#### Excerpted records
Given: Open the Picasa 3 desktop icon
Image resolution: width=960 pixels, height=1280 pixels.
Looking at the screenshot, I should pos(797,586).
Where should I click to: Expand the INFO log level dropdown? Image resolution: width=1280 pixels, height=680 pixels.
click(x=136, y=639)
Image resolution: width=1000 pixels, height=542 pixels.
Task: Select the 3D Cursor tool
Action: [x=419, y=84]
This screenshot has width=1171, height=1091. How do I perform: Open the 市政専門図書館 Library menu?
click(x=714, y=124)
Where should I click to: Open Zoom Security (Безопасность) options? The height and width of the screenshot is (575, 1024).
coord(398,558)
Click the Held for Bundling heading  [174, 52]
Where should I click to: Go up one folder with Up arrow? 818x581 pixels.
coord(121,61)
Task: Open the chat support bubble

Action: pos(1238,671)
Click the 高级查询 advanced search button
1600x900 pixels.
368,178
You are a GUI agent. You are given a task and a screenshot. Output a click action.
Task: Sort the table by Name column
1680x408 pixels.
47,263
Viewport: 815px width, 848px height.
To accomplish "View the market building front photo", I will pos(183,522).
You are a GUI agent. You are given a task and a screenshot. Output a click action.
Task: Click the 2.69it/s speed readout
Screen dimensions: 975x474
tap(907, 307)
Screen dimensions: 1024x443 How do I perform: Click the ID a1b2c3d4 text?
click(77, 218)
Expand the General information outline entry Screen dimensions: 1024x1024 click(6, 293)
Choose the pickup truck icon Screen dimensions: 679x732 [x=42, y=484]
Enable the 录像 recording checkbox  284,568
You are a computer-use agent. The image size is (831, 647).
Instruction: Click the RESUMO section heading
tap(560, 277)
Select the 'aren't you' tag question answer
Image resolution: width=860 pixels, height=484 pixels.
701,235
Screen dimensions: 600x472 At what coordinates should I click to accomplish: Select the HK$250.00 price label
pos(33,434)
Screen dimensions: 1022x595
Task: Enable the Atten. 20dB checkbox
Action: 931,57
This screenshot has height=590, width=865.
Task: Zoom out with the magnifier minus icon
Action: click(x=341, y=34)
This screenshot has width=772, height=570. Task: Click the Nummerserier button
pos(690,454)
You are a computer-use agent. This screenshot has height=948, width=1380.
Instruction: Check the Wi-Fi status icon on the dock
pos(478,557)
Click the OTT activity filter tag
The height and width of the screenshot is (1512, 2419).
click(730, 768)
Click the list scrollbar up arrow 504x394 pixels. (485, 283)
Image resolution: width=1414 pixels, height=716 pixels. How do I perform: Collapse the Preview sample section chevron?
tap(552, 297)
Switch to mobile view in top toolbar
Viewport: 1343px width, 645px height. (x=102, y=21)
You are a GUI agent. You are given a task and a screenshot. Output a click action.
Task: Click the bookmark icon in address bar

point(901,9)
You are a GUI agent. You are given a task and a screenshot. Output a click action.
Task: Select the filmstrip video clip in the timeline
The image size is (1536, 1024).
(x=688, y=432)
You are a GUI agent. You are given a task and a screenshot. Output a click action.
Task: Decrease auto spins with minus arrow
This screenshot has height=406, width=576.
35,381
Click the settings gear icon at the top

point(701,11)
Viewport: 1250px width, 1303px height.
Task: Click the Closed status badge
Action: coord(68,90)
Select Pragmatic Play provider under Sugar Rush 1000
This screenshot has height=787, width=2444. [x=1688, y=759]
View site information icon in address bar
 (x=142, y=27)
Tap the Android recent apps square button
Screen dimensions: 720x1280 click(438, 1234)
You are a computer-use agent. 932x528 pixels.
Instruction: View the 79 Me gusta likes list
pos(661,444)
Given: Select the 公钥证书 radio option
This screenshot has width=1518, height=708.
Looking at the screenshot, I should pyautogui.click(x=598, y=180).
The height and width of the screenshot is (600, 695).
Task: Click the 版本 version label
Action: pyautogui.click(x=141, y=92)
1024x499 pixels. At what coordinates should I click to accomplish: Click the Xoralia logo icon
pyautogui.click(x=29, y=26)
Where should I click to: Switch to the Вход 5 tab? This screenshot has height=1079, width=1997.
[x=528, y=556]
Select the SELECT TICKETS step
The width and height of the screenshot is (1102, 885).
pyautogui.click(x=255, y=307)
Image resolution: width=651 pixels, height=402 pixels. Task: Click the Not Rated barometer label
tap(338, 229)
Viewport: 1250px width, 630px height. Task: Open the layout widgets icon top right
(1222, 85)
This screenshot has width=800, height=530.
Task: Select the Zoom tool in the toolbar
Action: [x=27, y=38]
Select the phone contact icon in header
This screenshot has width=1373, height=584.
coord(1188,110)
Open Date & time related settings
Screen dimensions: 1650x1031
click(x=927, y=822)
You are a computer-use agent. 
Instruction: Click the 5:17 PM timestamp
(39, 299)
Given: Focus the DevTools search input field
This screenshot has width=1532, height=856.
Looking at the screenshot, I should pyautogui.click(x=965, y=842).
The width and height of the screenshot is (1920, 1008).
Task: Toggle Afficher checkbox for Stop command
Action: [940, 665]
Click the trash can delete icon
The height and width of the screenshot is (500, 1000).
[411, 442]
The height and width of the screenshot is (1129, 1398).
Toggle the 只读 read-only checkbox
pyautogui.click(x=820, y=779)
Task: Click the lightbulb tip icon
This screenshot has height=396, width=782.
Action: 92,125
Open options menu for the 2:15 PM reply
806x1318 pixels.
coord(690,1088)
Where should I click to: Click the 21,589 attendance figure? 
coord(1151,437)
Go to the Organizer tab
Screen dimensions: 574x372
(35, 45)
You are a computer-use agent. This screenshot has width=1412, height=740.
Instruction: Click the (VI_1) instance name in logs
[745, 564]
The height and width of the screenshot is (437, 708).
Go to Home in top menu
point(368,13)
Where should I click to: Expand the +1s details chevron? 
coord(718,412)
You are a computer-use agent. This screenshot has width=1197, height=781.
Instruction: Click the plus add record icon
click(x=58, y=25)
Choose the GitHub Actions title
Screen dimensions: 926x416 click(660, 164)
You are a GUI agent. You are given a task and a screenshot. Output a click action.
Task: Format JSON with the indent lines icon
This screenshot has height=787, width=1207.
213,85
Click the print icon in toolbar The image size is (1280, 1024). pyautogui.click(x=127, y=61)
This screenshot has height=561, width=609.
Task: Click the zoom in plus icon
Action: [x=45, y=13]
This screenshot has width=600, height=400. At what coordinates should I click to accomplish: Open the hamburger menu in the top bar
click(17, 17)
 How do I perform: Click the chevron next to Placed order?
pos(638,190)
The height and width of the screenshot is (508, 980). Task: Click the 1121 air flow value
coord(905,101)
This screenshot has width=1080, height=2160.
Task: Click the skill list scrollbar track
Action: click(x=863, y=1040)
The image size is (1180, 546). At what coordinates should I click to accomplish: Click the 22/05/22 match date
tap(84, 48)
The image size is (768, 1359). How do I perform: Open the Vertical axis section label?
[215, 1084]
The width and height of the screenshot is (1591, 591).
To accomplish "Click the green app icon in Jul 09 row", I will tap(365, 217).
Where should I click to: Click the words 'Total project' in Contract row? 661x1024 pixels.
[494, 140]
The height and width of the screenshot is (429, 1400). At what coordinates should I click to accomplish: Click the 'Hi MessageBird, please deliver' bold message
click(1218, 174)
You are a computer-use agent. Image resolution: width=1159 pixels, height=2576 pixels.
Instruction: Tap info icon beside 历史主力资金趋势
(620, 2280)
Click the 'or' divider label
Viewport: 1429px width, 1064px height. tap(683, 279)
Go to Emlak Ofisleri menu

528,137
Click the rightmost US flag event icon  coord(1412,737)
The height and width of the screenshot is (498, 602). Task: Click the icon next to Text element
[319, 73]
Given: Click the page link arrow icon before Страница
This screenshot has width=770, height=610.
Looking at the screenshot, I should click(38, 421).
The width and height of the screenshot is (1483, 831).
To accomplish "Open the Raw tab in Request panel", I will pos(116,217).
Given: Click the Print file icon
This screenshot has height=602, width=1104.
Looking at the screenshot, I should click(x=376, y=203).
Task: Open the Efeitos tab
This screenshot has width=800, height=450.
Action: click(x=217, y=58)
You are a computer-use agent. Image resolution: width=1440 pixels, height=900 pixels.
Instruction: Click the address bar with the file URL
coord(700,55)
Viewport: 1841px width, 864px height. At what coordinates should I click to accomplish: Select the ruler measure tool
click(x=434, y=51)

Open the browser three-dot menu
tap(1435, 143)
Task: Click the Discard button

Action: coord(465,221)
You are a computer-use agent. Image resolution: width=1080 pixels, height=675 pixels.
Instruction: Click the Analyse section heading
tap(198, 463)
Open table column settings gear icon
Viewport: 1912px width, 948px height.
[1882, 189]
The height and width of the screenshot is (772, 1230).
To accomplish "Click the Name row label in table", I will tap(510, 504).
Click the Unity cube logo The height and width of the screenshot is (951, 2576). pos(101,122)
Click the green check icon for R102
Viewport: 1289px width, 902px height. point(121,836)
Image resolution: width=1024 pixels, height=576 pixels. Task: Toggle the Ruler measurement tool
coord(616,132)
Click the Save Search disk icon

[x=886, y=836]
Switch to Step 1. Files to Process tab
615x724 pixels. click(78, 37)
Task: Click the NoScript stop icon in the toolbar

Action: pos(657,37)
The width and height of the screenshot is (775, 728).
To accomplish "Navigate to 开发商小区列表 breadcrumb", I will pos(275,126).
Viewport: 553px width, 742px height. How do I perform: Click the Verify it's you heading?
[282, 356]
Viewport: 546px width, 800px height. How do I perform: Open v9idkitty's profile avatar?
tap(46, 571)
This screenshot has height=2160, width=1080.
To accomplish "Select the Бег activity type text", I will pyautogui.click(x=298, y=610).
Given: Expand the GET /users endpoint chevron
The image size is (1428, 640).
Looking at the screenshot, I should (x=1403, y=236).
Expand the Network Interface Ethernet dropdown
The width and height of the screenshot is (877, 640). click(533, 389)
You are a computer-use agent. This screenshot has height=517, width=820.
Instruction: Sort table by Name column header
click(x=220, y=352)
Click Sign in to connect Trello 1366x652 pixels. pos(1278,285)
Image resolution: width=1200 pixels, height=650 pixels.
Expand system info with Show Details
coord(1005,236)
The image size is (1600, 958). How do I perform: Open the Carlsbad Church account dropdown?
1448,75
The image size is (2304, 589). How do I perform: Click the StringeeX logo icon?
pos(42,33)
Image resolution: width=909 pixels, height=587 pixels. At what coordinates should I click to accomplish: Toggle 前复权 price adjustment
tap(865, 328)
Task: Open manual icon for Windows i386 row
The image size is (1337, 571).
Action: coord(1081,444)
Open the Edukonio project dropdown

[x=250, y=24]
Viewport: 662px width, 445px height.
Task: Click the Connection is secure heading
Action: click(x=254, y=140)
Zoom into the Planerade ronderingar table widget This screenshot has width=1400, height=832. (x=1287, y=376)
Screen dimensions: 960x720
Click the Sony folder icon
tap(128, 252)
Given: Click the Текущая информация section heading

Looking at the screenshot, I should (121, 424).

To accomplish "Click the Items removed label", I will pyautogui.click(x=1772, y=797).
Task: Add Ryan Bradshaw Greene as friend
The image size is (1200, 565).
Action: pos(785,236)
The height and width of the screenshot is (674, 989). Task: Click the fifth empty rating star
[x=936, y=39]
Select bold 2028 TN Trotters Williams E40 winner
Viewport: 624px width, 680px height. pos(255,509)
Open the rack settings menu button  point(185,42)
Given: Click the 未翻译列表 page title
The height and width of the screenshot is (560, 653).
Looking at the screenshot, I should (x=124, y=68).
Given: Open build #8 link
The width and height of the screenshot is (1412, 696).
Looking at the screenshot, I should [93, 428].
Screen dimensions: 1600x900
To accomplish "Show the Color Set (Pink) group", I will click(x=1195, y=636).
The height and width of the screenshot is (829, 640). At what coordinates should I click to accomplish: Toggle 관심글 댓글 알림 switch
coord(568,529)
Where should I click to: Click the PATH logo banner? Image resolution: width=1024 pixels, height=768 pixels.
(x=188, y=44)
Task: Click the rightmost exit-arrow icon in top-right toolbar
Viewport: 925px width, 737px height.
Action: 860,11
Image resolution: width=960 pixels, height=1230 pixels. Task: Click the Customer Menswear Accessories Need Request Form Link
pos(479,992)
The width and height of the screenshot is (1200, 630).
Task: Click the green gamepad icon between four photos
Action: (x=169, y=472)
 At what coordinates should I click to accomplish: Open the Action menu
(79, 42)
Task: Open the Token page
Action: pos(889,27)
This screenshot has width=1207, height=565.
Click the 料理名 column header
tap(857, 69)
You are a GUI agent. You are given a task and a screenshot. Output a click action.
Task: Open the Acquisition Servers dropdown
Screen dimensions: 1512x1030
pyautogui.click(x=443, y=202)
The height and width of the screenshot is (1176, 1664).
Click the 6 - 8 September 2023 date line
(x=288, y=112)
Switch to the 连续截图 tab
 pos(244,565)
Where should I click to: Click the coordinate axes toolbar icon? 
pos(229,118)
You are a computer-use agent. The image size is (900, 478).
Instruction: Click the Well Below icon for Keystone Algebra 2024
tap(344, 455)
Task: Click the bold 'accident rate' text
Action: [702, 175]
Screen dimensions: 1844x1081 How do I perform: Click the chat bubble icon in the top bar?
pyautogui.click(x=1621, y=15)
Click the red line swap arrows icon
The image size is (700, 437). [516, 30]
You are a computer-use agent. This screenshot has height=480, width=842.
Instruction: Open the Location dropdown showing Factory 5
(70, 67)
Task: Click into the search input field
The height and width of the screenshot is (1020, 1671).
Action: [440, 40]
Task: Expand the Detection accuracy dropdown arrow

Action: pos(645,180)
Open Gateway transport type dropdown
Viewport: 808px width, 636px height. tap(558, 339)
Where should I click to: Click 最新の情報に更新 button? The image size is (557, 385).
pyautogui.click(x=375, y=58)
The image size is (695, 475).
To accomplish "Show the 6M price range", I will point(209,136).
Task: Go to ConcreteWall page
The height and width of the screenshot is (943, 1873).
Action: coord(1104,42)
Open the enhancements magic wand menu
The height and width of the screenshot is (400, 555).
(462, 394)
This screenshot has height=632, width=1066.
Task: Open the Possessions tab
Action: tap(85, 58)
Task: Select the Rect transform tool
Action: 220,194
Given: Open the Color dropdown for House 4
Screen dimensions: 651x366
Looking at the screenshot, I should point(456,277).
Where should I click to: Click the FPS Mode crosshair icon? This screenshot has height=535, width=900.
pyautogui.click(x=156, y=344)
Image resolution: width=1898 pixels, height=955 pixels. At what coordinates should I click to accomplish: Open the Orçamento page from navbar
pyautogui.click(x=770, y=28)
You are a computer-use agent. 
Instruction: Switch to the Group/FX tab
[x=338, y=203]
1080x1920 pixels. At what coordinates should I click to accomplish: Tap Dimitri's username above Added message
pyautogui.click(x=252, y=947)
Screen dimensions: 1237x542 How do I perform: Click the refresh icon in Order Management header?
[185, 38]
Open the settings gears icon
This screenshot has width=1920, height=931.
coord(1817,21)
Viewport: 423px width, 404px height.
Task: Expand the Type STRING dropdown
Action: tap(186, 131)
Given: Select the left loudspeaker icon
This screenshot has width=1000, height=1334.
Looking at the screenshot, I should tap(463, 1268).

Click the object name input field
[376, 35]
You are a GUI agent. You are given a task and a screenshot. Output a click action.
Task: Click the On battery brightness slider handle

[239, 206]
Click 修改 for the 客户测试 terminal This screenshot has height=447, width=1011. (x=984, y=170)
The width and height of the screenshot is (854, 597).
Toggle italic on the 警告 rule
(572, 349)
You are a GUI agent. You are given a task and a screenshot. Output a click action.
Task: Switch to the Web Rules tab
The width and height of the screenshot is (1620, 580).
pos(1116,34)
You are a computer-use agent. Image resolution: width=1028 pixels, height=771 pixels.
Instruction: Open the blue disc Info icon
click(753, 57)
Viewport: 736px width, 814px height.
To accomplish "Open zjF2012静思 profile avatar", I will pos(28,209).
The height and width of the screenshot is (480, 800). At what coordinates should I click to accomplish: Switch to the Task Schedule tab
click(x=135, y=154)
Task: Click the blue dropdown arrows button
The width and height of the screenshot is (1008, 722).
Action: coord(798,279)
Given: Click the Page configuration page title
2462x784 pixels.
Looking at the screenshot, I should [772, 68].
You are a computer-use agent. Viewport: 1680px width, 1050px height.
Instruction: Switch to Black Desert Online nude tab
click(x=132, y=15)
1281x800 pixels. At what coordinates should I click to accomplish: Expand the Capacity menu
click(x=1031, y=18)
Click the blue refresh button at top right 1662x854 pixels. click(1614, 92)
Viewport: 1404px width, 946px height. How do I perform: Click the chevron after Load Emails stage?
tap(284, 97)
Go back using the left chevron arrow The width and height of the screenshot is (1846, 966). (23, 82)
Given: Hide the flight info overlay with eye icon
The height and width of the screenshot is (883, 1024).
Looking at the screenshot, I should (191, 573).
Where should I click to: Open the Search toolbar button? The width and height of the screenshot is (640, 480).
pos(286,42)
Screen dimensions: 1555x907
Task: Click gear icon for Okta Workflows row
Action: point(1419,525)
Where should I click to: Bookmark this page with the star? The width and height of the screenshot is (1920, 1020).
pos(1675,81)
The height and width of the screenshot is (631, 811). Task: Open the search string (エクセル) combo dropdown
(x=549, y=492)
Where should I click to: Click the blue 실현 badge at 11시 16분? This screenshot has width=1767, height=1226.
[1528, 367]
########
◆ **Exercise**: State how many lines of the listing include the word "activity". Reply with the number alone.

◆ **Result for this exercise**: 2